*Problem to work on*:
From the first entry to the last, transcribe everything exactly.

────────────────────────────────────────

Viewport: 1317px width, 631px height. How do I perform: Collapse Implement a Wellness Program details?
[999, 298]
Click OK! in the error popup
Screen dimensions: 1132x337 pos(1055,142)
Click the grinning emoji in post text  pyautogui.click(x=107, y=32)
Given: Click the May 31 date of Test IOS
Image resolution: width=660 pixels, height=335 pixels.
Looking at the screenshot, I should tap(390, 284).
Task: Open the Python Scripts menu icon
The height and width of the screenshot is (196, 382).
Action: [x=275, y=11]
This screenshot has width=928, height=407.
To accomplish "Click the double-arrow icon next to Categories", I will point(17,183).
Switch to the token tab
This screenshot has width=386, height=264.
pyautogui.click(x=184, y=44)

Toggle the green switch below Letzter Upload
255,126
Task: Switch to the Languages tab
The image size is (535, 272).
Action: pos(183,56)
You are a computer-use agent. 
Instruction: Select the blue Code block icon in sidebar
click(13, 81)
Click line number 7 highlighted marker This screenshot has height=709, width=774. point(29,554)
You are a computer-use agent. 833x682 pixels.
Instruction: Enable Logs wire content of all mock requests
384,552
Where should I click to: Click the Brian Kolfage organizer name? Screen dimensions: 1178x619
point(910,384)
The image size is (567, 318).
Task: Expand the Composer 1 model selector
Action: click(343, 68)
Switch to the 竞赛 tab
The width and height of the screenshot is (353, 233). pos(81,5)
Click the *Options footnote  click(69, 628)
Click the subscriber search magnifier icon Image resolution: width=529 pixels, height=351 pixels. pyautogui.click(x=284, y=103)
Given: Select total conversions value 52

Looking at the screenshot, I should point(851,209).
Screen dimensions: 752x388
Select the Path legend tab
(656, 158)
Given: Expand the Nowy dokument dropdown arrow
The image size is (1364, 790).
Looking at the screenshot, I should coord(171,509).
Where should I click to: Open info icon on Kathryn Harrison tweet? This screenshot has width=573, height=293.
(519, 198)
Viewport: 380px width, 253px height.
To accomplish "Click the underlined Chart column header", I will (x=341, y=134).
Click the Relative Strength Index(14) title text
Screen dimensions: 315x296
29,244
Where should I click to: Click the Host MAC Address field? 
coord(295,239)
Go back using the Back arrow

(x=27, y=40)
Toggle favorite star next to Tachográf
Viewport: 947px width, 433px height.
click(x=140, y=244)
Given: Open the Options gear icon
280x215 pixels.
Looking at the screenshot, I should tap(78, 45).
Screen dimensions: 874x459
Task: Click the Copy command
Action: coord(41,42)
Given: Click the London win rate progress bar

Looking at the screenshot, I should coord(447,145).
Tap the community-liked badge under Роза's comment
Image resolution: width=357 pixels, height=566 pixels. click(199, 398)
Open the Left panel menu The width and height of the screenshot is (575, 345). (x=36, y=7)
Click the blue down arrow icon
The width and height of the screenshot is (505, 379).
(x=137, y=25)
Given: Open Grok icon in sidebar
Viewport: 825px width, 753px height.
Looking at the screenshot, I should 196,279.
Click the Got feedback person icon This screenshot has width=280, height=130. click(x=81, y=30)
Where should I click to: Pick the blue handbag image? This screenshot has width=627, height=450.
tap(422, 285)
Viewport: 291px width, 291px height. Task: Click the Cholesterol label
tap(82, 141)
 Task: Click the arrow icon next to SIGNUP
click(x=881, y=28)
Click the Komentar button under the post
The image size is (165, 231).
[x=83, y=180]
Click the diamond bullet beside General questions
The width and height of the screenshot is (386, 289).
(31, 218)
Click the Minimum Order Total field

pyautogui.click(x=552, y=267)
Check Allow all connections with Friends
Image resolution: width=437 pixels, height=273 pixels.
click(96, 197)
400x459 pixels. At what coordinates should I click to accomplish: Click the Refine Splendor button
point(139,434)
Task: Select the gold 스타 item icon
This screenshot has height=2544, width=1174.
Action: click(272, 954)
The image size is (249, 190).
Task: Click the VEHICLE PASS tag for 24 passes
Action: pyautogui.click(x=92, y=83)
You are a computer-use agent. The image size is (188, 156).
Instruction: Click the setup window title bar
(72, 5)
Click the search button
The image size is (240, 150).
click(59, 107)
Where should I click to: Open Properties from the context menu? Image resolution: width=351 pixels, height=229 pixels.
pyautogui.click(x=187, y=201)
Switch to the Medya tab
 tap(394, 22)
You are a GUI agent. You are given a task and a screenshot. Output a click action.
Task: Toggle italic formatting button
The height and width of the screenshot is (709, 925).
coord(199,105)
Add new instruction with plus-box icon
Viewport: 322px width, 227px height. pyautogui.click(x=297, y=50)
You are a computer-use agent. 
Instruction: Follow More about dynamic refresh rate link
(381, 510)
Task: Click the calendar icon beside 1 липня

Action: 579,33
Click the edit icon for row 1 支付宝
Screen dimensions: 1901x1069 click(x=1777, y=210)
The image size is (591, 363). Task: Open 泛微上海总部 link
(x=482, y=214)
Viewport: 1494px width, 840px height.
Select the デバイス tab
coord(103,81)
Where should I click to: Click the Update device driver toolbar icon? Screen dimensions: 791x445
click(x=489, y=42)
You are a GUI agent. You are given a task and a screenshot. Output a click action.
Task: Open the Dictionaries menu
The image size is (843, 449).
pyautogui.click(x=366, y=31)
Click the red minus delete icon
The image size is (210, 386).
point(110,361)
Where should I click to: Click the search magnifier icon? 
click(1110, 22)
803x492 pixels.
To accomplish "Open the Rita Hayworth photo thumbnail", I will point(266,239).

────────────────────────────────────────

*Task answer*:
Viewport: 1317px width, 631px height. How do I perform: Collapse Implement a Wellness Program details?
[999, 298]
Click OK! in the error popup
Screen dimensions: 1132x337 pos(1055,142)
Click the grinning emoji in post text  pyautogui.click(x=107, y=32)
Given: Click the May 31 date of Test IOS
Image resolution: width=660 pixels, height=335 pixels.
Looking at the screenshot, I should tap(390, 284).
Task: Open the Python Scripts menu icon
The height and width of the screenshot is (196, 382).
Action: [x=275, y=11]
This screenshot has width=928, height=407.
To accomplish "Click the double-arrow icon next to Categories", I will point(17,183).
Switch to the token tab
This screenshot has width=386, height=264.
pyautogui.click(x=184, y=44)

Toggle the green switch below Letzter Upload
255,126
Task: Switch to the Languages tab
The image size is (535, 272).
Action: pos(183,56)
You are a computer-use agent. 
Instruction: Select the blue Code block icon in sidebar
click(13, 81)
Click line number 7 highlighted marker This screenshot has height=709, width=774. point(29,554)
You are a computer-use agent. 833x682 pixels.
Instruction: Enable Logs wire content of all mock requests
384,552
Where should I click to: Click the Brian Kolfage organizer name? Screen dimensions: 1178x619
point(910,384)
The image size is (567, 318).
Task: Expand the Composer 1 model selector
Action: click(343, 68)
Switch to the 竞赛 tab
The width and height of the screenshot is (353, 233). pos(81,5)
Click the *Options footnote  click(69, 628)
Click the subscriber search magnifier icon Image resolution: width=529 pixels, height=351 pixels. pyautogui.click(x=284, y=103)
Given: Select total conversions value 52

Looking at the screenshot, I should point(851,209).
Screen dimensions: 752x388
Select the Path legend tab
(656, 158)
Given: Expand the Nowy dokument dropdown arrow
The image size is (1364, 790).
Looking at the screenshot, I should coord(171,509).
Where should I click to: Open info icon on Kathryn Harrison tweet? This screenshot has width=573, height=293.
(519, 198)
Viewport: 380px width, 253px height.
To accomplish "Click the underlined Chart column header", I will (x=341, y=134).
Click the Relative Strength Index(14) title text
Screen dimensions: 315x296
29,244
Where should I click to: Click the Host MAC Address field? 
coord(295,239)
Go back using the Back arrow

(x=27, y=40)
Toggle favorite star next to Tachográf
Viewport: 947px width, 433px height.
click(x=140, y=244)
Given: Open the Options gear icon
280x215 pixels.
Looking at the screenshot, I should tap(78, 45).
Screen dimensions: 874x459
Task: Click the Copy command
Action: coord(41,42)
Given: Click the London win rate progress bar

Looking at the screenshot, I should coord(447,145).
Tap the community-liked badge under Роза's comment
Image resolution: width=357 pixels, height=566 pixels. click(199, 398)
Open the Left panel menu The width and height of the screenshot is (575, 345). (x=36, y=7)
Click the blue down arrow icon
The width and height of the screenshot is (505, 379).
(x=137, y=25)
Given: Open Grok icon in sidebar
Viewport: 825px width, 753px height.
Looking at the screenshot, I should 196,279.
Click the Got feedback person icon This screenshot has width=280, height=130. click(x=81, y=30)
Where should I click to: Pick the blue handbag image? This screenshot has width=627, height=450.
tap(422, 285)
Viewport: 291px width, 291px height. Task: Click the Cholesterol label
tap(82, 141)
 Task: Click the arrow icon next to SIGNUP
click(x=881, y=28)
Click the Komentar button under the post
The image size is (165, 231).
[x=83, y=180]
Click the diamond bullet beside General questions
The width and height of the screenshot is (386, 289).
(31, 218)
Click the Minimum Order Total field

pyautogui.click(x=552, y=267)
Check Allow all connections with Friends
Image resolution: width=437 pixels, height=273 pixels.
click(96, 197)
400x459 pixels. At what coordinates should I click to accomplish: Click the Refine Splendor button
point(139,434)
Task: Select the gold 스타 item icon
This screenshot has height=2544, width=1174.
Action: click(272, 954)
The image size is (249, 190).
Task: Click the VEHICLE PASS tag for 24 passes
Action: pyautogui.click(x=92, y=83)
You are a computer-use agent. The image size is (188, 156).
Instruction: Click the setup window title bar
(72, 5)
Click the search button
The image size is (240, 150).
click(59, 107)
Where should I click to: Open Properties from the context menu? Image resolution: width=351 pixels, height=229 pixels.
pyautogui.click(x=187, y=201)
Switch to the Medya tab
 tap(394, 22)
You are a GUI agent. You are given a task and a screenshot. Output a click action.
Task: Toggle italic formatting button
The height and width of the screenshot is (709, 925).
coord(199,105)
Add new instruction with plus-box icon
Viewport: 322px width, 227px height. pyautogui.click(x=297, y=50)
You are a computer-use agent. 
Instruction: Follow More about dynamic refresh rate link
(381, 510)
Task: Click the calendar icon beside 1 липня

Action: 579,33
Click the edit icon for row 1 支付宝
Screen dimensions: 1901x1069 click(x=1777, y=210)
The image size is (591, 363). Task: Open 泛微上海总部 link
(x=482, y=214)
Viewport: 1494px width, 840px height.
Select the デバイス tab
coord(103,81)
Where should I click to: Click the Update device driver toolbar icon? Screen dimensions: 791x445
click(x=489, y=42)
You are a GUI agent. You are given a task and a screenshot. Output a click action.
Task: Open the Dictionaries menu
The image size is (843, 449).
pyautogui.click(x=366, y=31)
Click the red minus delete icon
The image size is (210, 386).
point(110,361)
Where should I click to: Click the search magnifier icon? 
click(1110, 22)
803x492 pixels.
To accomplish "Open the Rita Hayworth photo thumbnail", I will point(266,239).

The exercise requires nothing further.